Based on the variable relevant epidemiologic data (2–4), skeptics might argue that results linking behavioral manipulations such as social isolation to changes in tumor biology in a mouse have limited relevance to human health. Too much reliance on the epidemiologic data could be a mistake, however, because they do not incorporate individual differences in physiologic stress responses that could introduce variances in epidemiologic results. For example, recent studies showed that “resilient” individuals (those who adapt successfully to acute stress) exhibit different neurobiological, hormonal, and behavioral traits in the face of acute stress compared with nonresilient individuals (8). Resilient individuals are more likely to deal with stressful life events with proactive strategies such as problem solving than with reactive strategies of avoidance or denial. More relevant to health outcomes, resilient individuals are more likely to efficiently terminate stress-induced HPA activation, thereby limiting exposure to high levels of glucocorticoids (26). Proactive and reactive (passive) coping strategies have been identified in rodents, with reactive individuals showing increased avoidance behavior or immobility in stressful situations (27). In rats, it seems that proactive coping strategies reduce long-term activation of the HPA axis, which could have important health implications. Female rats are known to exhibit proactive and reactive strategies. Compared with proactive females, reactive females showed reduced exploratory behavior and increased corticosterone secretion when exposed to a large, complex novel cage (containing large objects, tunnels, et cetera). Reactive rats had shorter life spans and were more likely to develop mammary tumors versus proactive rats (28). These findings are similar to individual variations in coping strategies reported for highly inbred mouse lines such as C57Bl/6 (29).
Individual differences in stress-induced behavioral responses of both humans and animals are observed under highly controlled laboratory environments, even in studies of highly inbred mice.

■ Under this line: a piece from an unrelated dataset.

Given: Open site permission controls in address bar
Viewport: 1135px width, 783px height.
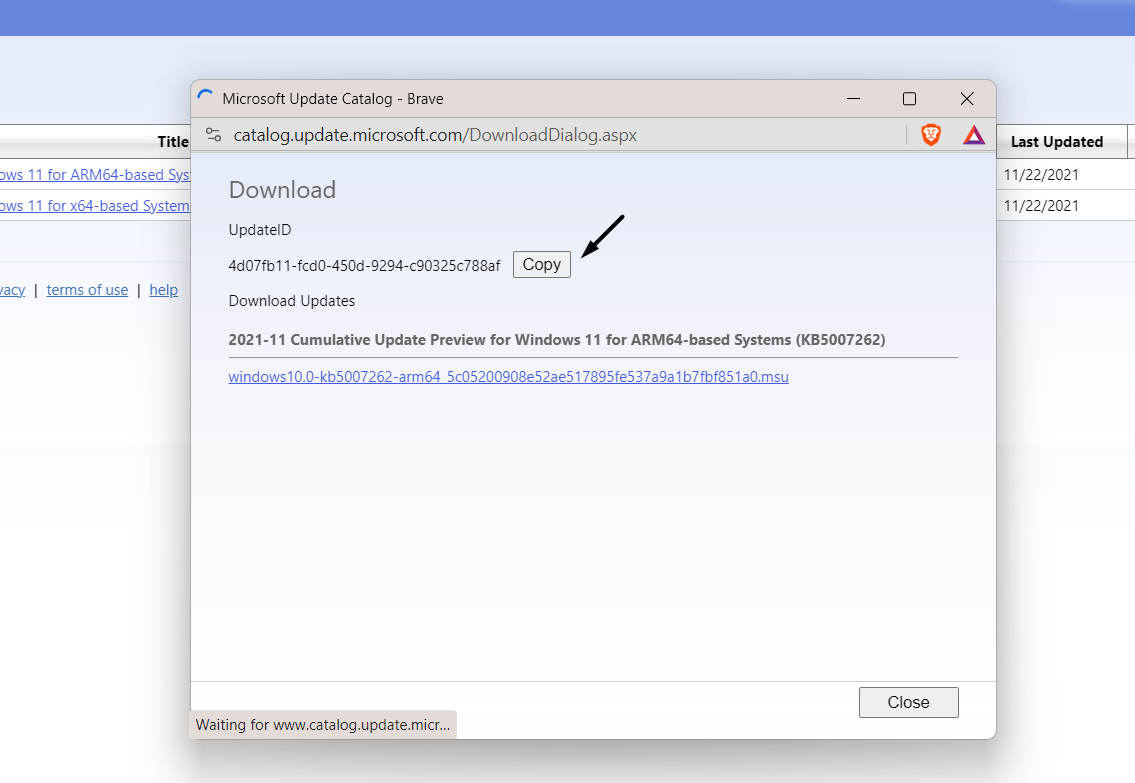Looking at the screenshot, I should (x=213, y=134).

This suggests that detecting links between stress hormones and cancer biology within the genetic and environmental heterogeneity of human populations will be a substantial challenge. The article by the Conzen group is an important step towards establishing the connections between behavioral interactions and molecular oncology, offering insight and alternate hypotheses that should stimulate more mechanistic research in this important field.
Disclosure of Potential Conflicts of Interest
No potential conflicts of interest were disclosed.